Again, more Americans than not understand at least some of this. But most of them don’t want to hear it. This psychological process is called evasion. Evasion can be summed up by the statement, “Don’t tell me. I’d rather not know.” That’s where most Americans stand on Social Security and Medicare, the two programs that dominate the federal budget and are essentially destroying our government and our currency.

Not wanting to know what’s plainly in front of you is not healthy. It’s not rational, and it’s not practical. In the months ahead, Rick Perry will probably back away from his honest statements about the dishonest nature of Social Security, gleefully egged on by an evasive media establishment, not to mention Barack Obama and Mitt Romney. But he’s not doing himself or the rest of us any favors. The facts remain facts either way. Social Security and Medicare, programs which cost trillions of dollars, are going to disappear in the zero-growth economy that Obama is fostering. Even if Rick Perry becomes President and manages to enable some economic growth, Medicare and Social Security cannot possibly keep up with the demand and entitlement eligibility yet to come. Anyone who even glances at the numbers knows this.

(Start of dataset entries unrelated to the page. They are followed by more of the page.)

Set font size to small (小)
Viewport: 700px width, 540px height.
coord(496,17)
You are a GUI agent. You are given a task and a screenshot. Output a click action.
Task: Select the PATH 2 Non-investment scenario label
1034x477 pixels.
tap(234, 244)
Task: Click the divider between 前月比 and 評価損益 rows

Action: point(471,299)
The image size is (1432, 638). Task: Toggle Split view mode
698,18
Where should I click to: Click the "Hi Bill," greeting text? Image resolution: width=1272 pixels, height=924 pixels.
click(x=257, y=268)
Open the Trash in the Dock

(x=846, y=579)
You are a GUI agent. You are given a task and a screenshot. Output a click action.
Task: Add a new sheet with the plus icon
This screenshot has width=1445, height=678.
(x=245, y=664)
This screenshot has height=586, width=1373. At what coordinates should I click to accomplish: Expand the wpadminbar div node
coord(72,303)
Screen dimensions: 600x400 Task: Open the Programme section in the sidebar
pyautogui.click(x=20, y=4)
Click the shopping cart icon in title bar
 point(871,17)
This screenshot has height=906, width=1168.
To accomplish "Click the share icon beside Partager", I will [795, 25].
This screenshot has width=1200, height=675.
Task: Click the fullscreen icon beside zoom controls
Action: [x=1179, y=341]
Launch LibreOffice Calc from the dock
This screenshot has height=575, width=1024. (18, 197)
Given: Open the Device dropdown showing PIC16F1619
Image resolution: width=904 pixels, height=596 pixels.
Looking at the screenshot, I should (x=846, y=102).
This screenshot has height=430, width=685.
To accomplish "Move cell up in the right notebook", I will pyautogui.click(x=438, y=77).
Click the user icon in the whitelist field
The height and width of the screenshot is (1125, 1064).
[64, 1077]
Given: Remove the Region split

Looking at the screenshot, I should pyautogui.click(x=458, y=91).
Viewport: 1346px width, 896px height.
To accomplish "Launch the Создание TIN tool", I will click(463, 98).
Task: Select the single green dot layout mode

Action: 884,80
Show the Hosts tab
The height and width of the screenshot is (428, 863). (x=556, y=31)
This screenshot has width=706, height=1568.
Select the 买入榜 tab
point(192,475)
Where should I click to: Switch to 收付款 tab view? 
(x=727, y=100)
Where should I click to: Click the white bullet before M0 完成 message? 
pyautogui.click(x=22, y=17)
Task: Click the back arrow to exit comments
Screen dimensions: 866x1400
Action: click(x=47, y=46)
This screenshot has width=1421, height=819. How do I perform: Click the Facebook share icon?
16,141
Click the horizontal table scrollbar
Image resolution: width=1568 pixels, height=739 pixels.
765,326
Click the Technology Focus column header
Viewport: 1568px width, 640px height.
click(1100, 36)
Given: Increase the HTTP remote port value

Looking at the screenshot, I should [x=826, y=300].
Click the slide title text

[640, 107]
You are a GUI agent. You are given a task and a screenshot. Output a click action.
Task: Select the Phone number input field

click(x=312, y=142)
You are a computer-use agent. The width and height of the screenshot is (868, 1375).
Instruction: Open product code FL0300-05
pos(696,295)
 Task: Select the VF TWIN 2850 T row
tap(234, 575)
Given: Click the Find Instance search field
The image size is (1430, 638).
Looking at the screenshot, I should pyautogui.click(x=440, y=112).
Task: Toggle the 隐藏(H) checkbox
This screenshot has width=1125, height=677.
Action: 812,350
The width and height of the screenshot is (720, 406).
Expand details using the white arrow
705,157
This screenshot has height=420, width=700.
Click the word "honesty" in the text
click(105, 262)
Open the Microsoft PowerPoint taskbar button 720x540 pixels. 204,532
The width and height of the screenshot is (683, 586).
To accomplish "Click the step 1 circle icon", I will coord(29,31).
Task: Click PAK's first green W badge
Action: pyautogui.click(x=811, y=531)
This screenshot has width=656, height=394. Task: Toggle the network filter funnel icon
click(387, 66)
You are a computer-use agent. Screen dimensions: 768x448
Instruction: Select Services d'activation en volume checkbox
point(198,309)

The issue over Social Security isn’t one of knowledge. It’s an issue of wanting to know — or preferring not to know.

Faith cannot alter facts. Wishes will not make anything so. The reason America is in the fiscal, moral and economic mess that ails us is because of the welfare state. The welfare state means, most of all, the sacred cows of Social Security and Medicare. Until Americans accept that a free market is the only alternative to these programs, nothing is going to change.

I, for one, would love it if Rick Perry came out and stood by his views. We need a President who tells Americans, “Grow up. Let go of your delusions. These programs are going away, whether I say so or not. Start planning for a future without them now.”

Unfortunately, conservative candidates like Rick Perry advocate faith above reason. They spend their time telling Americans to pray and go to church, first and foremost. But why should Americans turn to religion? Most Americans have succumbed to the religion of government. They believe in government delivering the impossible, even though government can’t even deliver most of the possible. One way or another, most Americans still hope that some politician will rescue them from the fiscal and moral contradictions of the welfare state.

This is why so many Americans are angry, at both liberals and conservatives. It’s the rage of a child who cannot get what he wants, merely because he wants it. Growing up is hard, indeed.